Beim sogenannten „strukturierten Dialog“ sitzen junge Menschen und politisch Verantwortliche regelmäßig zusammen, um die Ziele und Mittel in der jugendpolitischen Zusammenarbeit zu besprechen. Dabei beschränken sich diese Dialogrunden nicht auf die europäische Ebene. Vielmehr sollen die Ergebnisse regionaler und nationaler Dialogrunden auf europäischer Ebene diskutiert werden. Koordiniert wird dieser Mechanismus von der Kommission, der jeweiligen EU Ratspräsidentschaft sowie dem europäischen Jugendforum, dem Dachverband europäischer Jugendorganisationen. Im Zuge des periodisch erscheinenden EU-Jugendberichts werden die Ergebnisse in der jugendpolitischen Zusammenarbeit schließlich evaluiert.

Mitreden ist nicht mitbestimmen

Vertreter der EU Institutionen sind nicht ganz zu unrecht stolz auf diesen Mechanismus. Tatsächlich existierten vor Einführung des strukturierten Dialogs nur in wenigen Mitgliedstaaten Dialog- oder Mitentscheidungsstrukturen für junge Menschen und Jugendverbände. Heute hingegen verfügt jeder Mitgliedstaat über mehr oder minder intakte Dialogforen. Außerdem schätzen junge Menschen die Möglichkeit, direkt mit politischen Entscheidungsträgern in Kontakt zu treten und ihre Anliegen persönlich vorzubringen.

Dennoch kann der „strukturierte Dialog“ die politische Marginalisierung in den traditionellen demokratischen Mechanismen nicht ausgleichen.

Nur wenigen jungen Menschen dürfte der strukturierte Dialog ein Begriff sein. Außerdem handelt es sich um einen sehr technischen, komplizierten Prozess. In der Summe führt das dazu, dass junge Menschen die politisch aktiv sind und einen höheren Bildungsabschluss besitzen viel eher daran teilnehmen. Jene hingegen, die am sozialen Rand mit materiellen Herausforderungen ringen, erreicht er nicht. Die Reichweite und Repräsentativität des strukturierten Dialogs ist deshalb, trotz der Bemühungen der beteiligten Akteure, gering.

In seinem Schattenbericht zur Europäischen Jugendpolitik beanstandet das Europäische Jugendforum außerdem einen Mangel an ressortübergreifender Zusammenarbeit. Zwar liehen Jugendpolitiker jungen Menschen ihr Ohr, doch dringen die Positionen junger Menschen faktisch nie in die zuständigen Ministerien vor. Damit stößt man auf ein Kernproblem alternativer Beteiligungsformen: sie bleiben auf demokratisch gewählte Entscheidungsträger angewiesen, die sie jedoch schwierig erreichen.

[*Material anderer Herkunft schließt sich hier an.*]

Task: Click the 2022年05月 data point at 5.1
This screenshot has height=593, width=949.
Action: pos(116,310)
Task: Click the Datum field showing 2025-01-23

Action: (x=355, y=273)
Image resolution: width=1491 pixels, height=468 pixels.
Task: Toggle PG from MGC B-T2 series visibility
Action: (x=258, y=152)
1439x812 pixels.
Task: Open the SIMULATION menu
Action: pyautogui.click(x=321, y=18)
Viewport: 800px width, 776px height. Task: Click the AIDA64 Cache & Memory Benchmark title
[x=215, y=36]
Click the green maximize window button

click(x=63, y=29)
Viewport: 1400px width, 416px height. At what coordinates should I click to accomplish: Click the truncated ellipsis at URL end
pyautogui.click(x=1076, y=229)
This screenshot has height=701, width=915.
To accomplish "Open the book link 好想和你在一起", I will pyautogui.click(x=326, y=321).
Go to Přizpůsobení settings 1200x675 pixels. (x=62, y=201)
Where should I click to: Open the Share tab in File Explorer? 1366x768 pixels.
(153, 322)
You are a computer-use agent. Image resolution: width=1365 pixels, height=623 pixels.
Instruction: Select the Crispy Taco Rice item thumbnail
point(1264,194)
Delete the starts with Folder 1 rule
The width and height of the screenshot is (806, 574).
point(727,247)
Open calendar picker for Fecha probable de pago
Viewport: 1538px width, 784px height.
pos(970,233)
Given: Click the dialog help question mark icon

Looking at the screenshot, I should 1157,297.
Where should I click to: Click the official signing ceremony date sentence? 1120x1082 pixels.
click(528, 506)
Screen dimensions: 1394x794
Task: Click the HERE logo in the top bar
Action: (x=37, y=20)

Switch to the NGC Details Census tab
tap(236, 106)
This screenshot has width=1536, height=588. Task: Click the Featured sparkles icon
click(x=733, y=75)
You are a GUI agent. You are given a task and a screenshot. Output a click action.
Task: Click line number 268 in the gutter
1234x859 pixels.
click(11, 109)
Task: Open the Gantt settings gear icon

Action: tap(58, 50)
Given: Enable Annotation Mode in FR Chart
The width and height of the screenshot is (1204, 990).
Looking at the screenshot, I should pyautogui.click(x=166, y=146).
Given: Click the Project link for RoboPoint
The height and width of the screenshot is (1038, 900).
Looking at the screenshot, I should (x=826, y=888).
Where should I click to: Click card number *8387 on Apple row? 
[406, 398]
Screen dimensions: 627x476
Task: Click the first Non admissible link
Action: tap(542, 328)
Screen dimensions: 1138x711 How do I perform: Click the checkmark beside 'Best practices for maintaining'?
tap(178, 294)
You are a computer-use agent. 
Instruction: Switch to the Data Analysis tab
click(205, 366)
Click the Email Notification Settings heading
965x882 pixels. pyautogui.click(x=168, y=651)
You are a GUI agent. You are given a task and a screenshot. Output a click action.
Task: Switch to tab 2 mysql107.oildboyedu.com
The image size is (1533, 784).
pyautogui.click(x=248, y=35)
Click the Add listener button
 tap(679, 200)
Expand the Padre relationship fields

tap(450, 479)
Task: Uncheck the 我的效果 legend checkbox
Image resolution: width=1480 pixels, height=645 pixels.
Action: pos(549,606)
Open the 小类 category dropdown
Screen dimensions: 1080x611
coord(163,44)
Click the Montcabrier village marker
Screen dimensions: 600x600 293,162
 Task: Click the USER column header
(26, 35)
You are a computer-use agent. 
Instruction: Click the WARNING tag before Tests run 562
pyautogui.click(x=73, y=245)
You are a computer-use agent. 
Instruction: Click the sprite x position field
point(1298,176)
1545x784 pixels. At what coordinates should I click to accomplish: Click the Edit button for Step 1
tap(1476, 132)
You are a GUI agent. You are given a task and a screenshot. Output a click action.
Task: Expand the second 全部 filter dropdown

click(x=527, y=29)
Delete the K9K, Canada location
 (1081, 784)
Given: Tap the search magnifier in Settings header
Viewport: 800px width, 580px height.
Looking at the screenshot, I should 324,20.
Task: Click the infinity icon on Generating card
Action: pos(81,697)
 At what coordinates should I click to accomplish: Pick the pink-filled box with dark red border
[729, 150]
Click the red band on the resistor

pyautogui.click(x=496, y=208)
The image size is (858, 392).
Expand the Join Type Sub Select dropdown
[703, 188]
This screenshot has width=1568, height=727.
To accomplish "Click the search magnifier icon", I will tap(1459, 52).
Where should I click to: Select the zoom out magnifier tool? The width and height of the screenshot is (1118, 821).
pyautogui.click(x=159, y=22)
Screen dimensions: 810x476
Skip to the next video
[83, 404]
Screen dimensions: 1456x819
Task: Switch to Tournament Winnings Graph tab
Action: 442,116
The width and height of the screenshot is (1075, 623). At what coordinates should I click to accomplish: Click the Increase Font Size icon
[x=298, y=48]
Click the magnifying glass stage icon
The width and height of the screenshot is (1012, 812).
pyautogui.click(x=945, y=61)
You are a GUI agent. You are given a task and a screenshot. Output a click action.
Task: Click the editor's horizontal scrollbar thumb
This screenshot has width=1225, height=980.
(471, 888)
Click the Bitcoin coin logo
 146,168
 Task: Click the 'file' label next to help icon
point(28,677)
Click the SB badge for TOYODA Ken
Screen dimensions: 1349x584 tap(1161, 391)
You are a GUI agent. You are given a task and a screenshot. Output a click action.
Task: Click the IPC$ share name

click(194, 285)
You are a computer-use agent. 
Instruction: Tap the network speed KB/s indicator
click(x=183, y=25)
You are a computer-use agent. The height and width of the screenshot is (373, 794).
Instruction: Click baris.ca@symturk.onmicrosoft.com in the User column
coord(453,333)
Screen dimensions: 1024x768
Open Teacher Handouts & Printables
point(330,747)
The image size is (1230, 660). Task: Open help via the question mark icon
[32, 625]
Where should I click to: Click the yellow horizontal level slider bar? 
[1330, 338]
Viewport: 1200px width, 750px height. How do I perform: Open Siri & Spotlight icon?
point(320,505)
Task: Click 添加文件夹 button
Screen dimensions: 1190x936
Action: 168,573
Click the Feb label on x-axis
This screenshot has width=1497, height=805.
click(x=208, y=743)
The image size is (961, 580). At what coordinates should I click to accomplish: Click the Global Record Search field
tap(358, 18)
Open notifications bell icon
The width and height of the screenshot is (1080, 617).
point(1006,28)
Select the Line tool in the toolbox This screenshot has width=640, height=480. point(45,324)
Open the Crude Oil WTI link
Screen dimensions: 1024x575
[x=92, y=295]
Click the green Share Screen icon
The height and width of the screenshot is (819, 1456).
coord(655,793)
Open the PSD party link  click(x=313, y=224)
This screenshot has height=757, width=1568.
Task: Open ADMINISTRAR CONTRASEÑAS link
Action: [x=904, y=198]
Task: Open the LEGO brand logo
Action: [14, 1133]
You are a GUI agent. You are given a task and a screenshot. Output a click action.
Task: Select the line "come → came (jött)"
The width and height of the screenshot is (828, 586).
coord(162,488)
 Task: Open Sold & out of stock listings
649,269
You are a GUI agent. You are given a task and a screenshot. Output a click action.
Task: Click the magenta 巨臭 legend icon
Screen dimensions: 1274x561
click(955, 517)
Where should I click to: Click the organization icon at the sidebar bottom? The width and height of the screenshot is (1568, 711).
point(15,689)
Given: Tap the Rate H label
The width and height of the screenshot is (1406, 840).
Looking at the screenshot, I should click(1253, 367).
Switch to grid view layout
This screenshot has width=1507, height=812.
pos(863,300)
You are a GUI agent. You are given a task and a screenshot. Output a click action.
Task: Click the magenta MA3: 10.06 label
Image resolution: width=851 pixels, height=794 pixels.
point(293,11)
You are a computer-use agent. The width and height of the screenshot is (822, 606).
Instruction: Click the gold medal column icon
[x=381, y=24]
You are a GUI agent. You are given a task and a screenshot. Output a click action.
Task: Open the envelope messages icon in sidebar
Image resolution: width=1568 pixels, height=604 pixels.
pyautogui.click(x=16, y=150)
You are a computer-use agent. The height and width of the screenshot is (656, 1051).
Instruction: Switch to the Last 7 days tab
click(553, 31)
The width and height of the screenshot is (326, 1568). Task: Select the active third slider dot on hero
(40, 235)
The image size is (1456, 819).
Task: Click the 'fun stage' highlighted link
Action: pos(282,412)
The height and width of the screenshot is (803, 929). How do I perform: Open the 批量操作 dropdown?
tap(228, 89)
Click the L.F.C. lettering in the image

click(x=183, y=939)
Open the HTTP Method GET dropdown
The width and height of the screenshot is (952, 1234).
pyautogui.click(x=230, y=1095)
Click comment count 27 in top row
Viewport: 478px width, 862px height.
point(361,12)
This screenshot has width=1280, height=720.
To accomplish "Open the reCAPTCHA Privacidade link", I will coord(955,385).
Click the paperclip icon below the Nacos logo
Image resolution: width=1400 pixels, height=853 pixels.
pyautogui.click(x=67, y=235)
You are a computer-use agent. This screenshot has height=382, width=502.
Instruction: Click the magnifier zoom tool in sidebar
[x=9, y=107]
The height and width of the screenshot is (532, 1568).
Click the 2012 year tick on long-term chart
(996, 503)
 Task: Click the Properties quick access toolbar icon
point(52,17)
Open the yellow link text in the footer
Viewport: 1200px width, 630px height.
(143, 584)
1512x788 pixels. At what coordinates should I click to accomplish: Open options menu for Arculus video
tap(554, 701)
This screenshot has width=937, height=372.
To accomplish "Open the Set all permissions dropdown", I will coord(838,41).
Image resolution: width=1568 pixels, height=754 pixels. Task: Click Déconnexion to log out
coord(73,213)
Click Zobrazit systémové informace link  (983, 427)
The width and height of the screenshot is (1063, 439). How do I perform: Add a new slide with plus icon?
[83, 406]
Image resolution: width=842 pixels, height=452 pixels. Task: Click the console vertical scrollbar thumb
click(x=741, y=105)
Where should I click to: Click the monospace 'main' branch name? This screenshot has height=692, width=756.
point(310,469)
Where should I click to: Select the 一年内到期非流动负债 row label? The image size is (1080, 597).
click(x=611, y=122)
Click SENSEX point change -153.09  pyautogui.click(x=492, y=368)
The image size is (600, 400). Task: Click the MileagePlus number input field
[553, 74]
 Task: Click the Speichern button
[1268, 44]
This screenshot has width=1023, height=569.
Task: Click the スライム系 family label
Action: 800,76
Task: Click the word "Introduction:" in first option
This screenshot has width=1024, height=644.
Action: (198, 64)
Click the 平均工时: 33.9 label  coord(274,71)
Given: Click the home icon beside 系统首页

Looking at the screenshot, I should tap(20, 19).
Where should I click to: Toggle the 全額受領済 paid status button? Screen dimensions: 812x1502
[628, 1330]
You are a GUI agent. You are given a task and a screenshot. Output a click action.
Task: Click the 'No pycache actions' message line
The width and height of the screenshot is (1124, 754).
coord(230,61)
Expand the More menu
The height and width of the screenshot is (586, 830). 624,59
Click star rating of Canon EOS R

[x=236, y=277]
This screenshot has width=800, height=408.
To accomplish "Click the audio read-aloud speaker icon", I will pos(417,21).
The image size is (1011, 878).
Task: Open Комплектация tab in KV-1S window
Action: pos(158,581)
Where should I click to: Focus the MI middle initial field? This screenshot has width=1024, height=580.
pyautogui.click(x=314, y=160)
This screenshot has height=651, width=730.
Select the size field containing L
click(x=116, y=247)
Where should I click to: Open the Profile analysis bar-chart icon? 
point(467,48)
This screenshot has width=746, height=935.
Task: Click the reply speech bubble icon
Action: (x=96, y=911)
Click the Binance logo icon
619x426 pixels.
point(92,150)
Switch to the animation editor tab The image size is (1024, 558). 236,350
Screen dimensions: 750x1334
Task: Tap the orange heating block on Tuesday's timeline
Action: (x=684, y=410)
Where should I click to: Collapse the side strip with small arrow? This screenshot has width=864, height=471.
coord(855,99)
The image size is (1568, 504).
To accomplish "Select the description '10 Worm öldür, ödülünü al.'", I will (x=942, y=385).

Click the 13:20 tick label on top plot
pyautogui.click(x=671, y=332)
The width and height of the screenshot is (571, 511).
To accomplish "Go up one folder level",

Der strukturierte Dialog ist ein potenziell spannendes Instrument zur Beteiligung junger Menschen am politische Leben der EU. Jedoch wird er die politische Marginalisierung junger Menschen auf absehbare Zeit nicht ausgleichen können. Deren Rückzug aus den repräsentativ-demokratischen Beteiligungsformen nagt an der Legitimität des demokratischen Gefüges in Europa.

Unter den gegebenen Umständen ist es unumgänglich, politische Institutionen und Parteien stärker in die Pflicht zu nehmen. Ohne deren verstärktes Werben um junge Wähler wird die Demokratie in Europa weiter Schaden nehmen.